--- Data extract Enclosed Below ---

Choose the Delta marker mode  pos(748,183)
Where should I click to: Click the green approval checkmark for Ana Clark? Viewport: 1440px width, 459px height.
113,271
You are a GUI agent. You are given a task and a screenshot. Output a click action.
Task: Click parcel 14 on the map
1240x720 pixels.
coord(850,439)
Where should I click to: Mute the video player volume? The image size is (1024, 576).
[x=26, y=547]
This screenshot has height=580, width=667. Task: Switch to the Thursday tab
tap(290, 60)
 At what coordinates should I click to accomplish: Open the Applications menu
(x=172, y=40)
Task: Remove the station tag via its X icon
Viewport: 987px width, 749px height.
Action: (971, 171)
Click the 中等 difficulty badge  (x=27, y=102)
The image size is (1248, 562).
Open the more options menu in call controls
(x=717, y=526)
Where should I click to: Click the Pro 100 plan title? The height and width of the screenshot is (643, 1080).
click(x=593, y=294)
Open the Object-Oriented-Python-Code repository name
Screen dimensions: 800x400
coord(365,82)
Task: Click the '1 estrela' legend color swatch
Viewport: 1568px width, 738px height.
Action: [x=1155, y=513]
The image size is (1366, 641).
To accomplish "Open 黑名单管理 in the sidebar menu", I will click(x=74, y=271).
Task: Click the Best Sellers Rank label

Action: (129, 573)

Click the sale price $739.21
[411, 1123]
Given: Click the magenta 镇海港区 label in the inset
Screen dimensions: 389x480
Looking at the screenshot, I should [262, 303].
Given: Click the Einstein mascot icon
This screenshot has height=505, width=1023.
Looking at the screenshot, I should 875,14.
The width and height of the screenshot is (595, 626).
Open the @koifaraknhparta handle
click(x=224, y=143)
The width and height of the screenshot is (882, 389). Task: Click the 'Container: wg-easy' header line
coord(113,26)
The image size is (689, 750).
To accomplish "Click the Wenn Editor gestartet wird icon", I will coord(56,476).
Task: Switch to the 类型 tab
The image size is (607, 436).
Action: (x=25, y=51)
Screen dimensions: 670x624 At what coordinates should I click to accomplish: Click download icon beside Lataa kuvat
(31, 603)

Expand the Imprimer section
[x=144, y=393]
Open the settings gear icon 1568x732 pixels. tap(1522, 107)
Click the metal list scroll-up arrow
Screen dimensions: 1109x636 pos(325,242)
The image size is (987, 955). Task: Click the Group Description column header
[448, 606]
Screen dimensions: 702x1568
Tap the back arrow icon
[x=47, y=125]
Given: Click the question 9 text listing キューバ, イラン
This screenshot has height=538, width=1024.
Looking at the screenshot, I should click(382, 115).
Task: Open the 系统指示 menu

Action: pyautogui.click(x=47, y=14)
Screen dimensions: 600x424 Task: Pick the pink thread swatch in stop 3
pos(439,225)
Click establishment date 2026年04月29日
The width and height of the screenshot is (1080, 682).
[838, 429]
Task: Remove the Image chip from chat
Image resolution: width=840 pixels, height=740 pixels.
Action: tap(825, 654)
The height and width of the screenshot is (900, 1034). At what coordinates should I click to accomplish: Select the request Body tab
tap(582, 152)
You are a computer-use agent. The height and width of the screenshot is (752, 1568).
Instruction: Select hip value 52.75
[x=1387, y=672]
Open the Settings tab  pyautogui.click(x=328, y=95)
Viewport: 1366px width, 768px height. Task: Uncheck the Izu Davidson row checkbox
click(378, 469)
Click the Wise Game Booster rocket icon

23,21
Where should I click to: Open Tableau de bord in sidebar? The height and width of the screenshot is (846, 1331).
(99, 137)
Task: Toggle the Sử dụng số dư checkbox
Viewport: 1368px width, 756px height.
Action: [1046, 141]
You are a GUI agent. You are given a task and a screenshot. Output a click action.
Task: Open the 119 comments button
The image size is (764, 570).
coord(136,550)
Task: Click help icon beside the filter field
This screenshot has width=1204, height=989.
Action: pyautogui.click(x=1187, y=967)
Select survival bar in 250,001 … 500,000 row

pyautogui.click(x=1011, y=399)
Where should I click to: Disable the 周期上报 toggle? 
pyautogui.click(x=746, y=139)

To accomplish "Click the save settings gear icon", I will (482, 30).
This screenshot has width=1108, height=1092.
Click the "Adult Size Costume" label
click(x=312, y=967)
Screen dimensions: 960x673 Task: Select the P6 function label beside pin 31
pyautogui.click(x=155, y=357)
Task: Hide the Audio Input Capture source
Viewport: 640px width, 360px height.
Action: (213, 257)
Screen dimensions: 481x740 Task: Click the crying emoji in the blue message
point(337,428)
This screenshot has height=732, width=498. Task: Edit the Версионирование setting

--- End of Enclosed Data extract ---

Exercise aim |
Transcribe all entries exactly as they appear above.

Result for this task |
Choose the Delta marker mode  pos(748,183)
Where should I click to: Click the green approval checkmark for Ana Clark? Viewport: 1440px width, 459px height.
113,271
You are a GUI agent. You are given a task and a screenshot. Output a click action.
Task: Click parcel 14 on the map
1240x720 pixels.
coord(850,439)
Where should I click to: Mute the video player volume? The image size is (1024, 576).
[x=26, y=547]
This screenshot has height=580, width=667. Task: Switch to the Thursday tab
tap(290, 60)
 At what coordinates should I click to accomplish: Open the Applications menu
(x=172, y=40)
Task: Remove the station tag via its X icon
Viewport: 987px width, 749px height.
Action: (971, 171)
Click the 中等 difficulty badge  (x=27, y=102)
The image size is (1248, 562).
Open the more options menu in call controls
(x=717, y=526)
Where should I click to: Click the Pro 100 plan title? The height and width of the screenshot is (643, 1080).
click(x=593, y=294)
Open the Object-Oriented-Python-Code repository name
Screen dimensions: 800x400
coord(365,82)
Task: Click the '1 estrela' legend color swatch
Viewport: 1568px width, 738px height.
Action: [x=1155, y=513]
The image size is (1366, 641).
To accomplish "Open 黑名单管理 in the sidebar menu", I will click(x=74, y=271).
Task: Click the Best Sellers Rank label

Action: (129, 573)

Click the sale price $739.21
[411, 1123]
Given: Click the magenta 镇海港区 label in the inset
Screen dimensions: 389x480
Looking at the screenshot, I should [262, 303].
Given: Click the Einstein mascot icon
This screenshot has height=505, width=1023.
Looking at the screenshot, I should 875,14.
The width and height of the screenshot is (595, 626).
Open the @koifaraknhparta handle
click(x=224, y=143)
The width and height of the screenshot is (882, 389). Task: Click the 'Container: wg-easy' header line
coord(113,26)
The image size is (689, 750).
To accomplish "Click the Wenn Editor gestartet wird icon", I will coord(56,476).
Task: Switch to the 类型 tab
The image size is (607, 436).
Action: (x=25, y=51)
Screen dimensions: 670x624 At what coordinates should I click to accomplish: Click download icon beside Lataa kuvat
(31, 603)

Expand the Imprimer section
[x=144, y=393]
Open the settings gear icon 1568x732 pixels. tap(1522, 107)
Click the metal list scroll-up arrow
Screen dimensions: 1109x636 pos(325,242)
The image size is (987, 955). Task: Click the Group Description column header
[448, 606]
Screen dimensions: 702x1568
Tap the back arrow icon
[x=47, y=125]
Given: Click the question 9 text listing キューバ, イラン
This screenshot has height=538, width=1024.
Looking at the screenshot, I should click(382, 115).
Task: Open the 系统指示 menu

Action: pyautogui.click(x=47, y=14)
Screen dimensions: 600x424 Task: Pick the pink thread swatch in stop 3
pos(439,225)
Click establishment date 2026年04月29日
The width and height of the screenshot is (1080, 682).
[838, 429]
Task: Remove the Image chip from chat
Image resolution: width=840 pixels, height=740 pixels.
Action: tap(825, 654)
The height and width of the screenshot is (900, 1034). At what coordinates should I click to accomplish: Select the request Body tab
tap(582, 152)
You are a computer-use agent. The height and width of the screenshot is (752, 1568).
Instruction: Select hip value 52.75
[x=1387, y=672]
Open the Settings tab  pyautogui.click(x=328, y=95)
Viewport: 1366px width, 768px height. Task: Uncheck the Izu Davidson row checkbox
click(378, 469)
Click the Wise Game Booster rocket icon

23,21
Where should I click to: Open Tableau de bord in sidebar? The height and width of the screenshot is (846, 1331).
(99, 137)
Task: Toggle the Sử dụng số dư checkbox
Viewport: 1368px width, 756px height.
Action: [1046, 141]
You are a GUI agent. You are given a task and a screenshot. Output a click action.
Task: Open the 119 comments button
The image size is (764, 570).
coord(136,550)
Task: Click help icon beside the filter field
This screenshot has width=1204, height=989.
Action: pyautogui.click(x=1187, y=967)
Select survival bar in 250,001 … 500,000 row

pyautogui.click(x=1011, y=399)
Where should I click to: Disable the 周期上报 toggle? 
pyautogui.click(x=746, y=139)

To accomplish "Click the save settings gear icon", I will (482, 30).
This screenshot has width=1108, height=1092.
Click the "Adult Size Costume" label
click(x=312, y=967)
Screen dimensions: 960x673 Task: Select the P6 function label beside pin 31
pyautogui.click(x=155, y=357)
Task: Hide the Audio Input Capture source
Viewport: 640px width, 360px height.
Action: (213, 257)
Screen dimensions: 481x740 Task: Click the crying emoji in the blue message
point(337,428)
This screenshot has height=732, width=498. Task: Edit the Версионирование setting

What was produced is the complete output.